Write each entry down again precisely, skipping nothing.

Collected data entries
────────────────────────────────────────

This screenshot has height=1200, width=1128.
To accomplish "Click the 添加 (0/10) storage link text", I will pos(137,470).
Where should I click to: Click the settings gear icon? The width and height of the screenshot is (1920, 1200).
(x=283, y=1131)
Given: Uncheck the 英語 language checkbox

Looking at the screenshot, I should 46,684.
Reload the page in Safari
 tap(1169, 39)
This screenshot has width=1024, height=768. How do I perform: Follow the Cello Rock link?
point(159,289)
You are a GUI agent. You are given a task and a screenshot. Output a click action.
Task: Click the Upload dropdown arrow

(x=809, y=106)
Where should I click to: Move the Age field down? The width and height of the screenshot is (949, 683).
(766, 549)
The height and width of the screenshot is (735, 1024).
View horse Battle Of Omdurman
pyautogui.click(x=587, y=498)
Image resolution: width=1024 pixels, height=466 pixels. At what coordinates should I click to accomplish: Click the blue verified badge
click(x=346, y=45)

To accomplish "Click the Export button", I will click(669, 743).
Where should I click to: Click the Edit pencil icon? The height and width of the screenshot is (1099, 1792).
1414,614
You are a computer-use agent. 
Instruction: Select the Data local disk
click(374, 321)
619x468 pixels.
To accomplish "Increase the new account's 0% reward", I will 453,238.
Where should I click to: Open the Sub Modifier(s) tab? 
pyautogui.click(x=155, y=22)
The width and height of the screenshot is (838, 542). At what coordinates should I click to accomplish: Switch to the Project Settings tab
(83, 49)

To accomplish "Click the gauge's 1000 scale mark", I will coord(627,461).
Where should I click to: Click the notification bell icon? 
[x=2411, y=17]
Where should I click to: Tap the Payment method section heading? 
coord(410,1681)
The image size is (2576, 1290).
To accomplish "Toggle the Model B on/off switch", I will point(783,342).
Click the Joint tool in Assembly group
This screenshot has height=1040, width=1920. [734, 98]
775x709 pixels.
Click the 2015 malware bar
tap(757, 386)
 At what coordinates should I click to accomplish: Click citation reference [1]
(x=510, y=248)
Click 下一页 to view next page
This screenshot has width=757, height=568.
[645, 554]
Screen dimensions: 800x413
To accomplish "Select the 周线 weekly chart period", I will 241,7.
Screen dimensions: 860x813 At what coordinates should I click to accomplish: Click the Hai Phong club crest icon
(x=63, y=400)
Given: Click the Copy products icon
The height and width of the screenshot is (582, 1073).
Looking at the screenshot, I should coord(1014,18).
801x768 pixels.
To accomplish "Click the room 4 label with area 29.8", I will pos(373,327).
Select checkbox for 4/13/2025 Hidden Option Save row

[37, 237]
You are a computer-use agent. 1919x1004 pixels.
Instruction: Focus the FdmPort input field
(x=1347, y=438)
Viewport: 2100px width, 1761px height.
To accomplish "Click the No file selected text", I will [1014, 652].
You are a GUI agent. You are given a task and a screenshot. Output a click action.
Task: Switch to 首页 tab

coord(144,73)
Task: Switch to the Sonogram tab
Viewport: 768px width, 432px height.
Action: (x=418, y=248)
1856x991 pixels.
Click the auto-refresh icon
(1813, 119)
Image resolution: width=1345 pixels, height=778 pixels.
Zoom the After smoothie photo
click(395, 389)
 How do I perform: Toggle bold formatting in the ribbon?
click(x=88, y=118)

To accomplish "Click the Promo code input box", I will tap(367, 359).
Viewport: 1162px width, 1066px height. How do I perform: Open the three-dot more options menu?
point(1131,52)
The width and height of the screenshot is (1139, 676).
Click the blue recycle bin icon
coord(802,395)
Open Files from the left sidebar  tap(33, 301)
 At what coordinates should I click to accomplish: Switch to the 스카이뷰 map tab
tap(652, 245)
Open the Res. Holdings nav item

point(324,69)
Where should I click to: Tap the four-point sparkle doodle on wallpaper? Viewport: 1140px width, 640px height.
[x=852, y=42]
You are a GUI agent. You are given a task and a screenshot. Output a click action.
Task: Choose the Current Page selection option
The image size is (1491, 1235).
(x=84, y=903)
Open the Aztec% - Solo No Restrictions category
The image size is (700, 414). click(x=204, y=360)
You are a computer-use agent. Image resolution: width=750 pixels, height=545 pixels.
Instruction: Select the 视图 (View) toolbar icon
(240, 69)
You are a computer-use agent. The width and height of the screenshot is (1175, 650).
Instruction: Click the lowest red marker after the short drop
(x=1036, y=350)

────────────────────────────────────────

● **Answer for the task**:
This screenshot has height=1200, width=1128.
To accomplish "Click the 添加 (0/10) storage link text", I will pos(137,470).
Where should I click to: Click the settings gear icon? The width and height of the screenshot is (1920, 1200).
(x=283, y=1131)
Given: Uncheck the 英語 language checkbox

Looking at the screenshot, I should 46,684.
Reload the page in Safari
 tap(1169, 39)
This screenshot has width=1024, height=768. How do I perform: Follow the Cello Rock link?
point(159,289)
You are a GUI agent. You are given a task and a screenshot. Output a click action.
Task: Click the Upload dropdown arrow

(x=809, y=106)
Where should I click to: Move the Age field down? The width and height of the screenshot is (949, 683).
(766, 549)
The height and width of the screenshot is (735, 1024).
View horse Battle Of Omdurman
pyautogui.click(x=587, y=498)
Image resolution: width=1024 pixels, height=466 pixels. At what coordinates should I click to accomplish: Click the blue verified badge
click(x=346, y=45)

To accomplish "Click the Export button", I will click(669, 743).
Where should I click to: Click the Edit pencil icon? The height and width of the screenshot is (1099, 1792).
1414,614
You are a computer-use agent. 
Instruction: Select the Data local disk
click(374, 321)
619x468 pixels.
To accomplish "Increase the new account's 0% reward", I will 453,238.
Where should I click to: Open the Sub Modifier(s) tab? 
pyautogui.click(x=155, y=22)
The width and height of the screenshot is (838, 542). At what coordinates should I click to accomplish: Switch to the Project Settings tab
(83, 49)

To accomplish "Click the gauge's 1000 scale mark", I will coord(627,461).
Where should I click to: Click the notification bell icon? 
[x=2411, y=17]
Where should I click to: Tap the Payment method section heading? 
coord(410,1681)
The image size is (2576, 1290).
To accomplish "Toggle the Model B on/off switch", I will point(783,342).
Click the Joint tool in Assembly group
This screenshot has height=1040, width=1920. [734, 98]
775x709 pixels.
Click the 2015 malware bar
tap(757, 386)
 At what coordinates should I click to accomplish: Click citation reference [1]
(x=510, y=248)
Click 下一页 to view next page
This screenshot has width=757, height=568.
[645, 554]
Screen dimensions: 800x413
To accomplish "Select the 周线 weekly chart period", I will 241,7.
Screen dimensions: 860x813 At what coordinates should I click to accomplish: Click the Hai Phong club crest icon
(x=63, y=400)
Given: Click the Copy products icon
The height and width of the screenshot is (582, 1073).
Looking at the screenshot, I should coord(1014,18).
801x768 pixels.
To accomplish "Click the room 4 label with area 29.8", I will pos(373,327).
Select checkbox for 4/13/2025 Hidden Option Save row

[37, 237]
You are a computer-use agent. 1919x1004 pixels.
Instruction: Focus the FdmPort input field
(x=1347, y=438)
Viewport: 2100px width, 1761px height.
To accomplish "Click the No file selected text", I will [1014, 652].
You are a GUI agent. You are given a task and a screenshot. Output a click action.
Task: Switch to 首页 tab

coord(144,73)
Task: Switch to the Sonogram tab
Viewport: 768px width, 432px height.
Action: (x=418, y=248)
1856x991 pixels.
Click the auto-refresh icon
(1813, 119)
Image resolution: width=1345 pixels, height=778 pixels.
Zoom the After smoothie photo
click(395, 389)
 How do I perform: Toggle bold formatting in the ribbon?
click(x=88, y=118)

To accomplish "Click the Promo code input box", I will tap(367, 359).
Viewport: 1162px width, 1066px height. How do I perform: Open the three-dot more options menu?
point(1131,52)
The width and height of the screenshot is (1139, 676).
Click the blue recycle bin icon
coord(802,395)
Open Files from the left sidebar  tap(33, 301)
 At what coordinates should I click to accomplish: Switch to the 스카이뷰 map tab
tap(652, 245)
Open the Res. Holdings nav item

point(324,69)
Where should I click to: Tap the four-point sparkle doodle on wallpaper? Viewport: 1140px width, 640px height.
[x=852, y=42]
You are a GUI agent. You are given a task and a screenshot. Output a click action.
Task: Choose the Current Page selection option
The image size is (1491, 1235).
(x=84, y=903)
Open the Aztec% - Solo No Restrictions category
The image size is (700, 414). click(x=204, y=360)
You are a computer-use agent. Image resolution: width=750 pixels, height=545 pixels.
Instruction: Select the 视图 (View) toolbar icon
(240, 69)
You are a computer-use agent. The width and height of the screenshot is (1175, 650).
Instruction: Click the lowest red marker after the short drop
(x=1036, y=350)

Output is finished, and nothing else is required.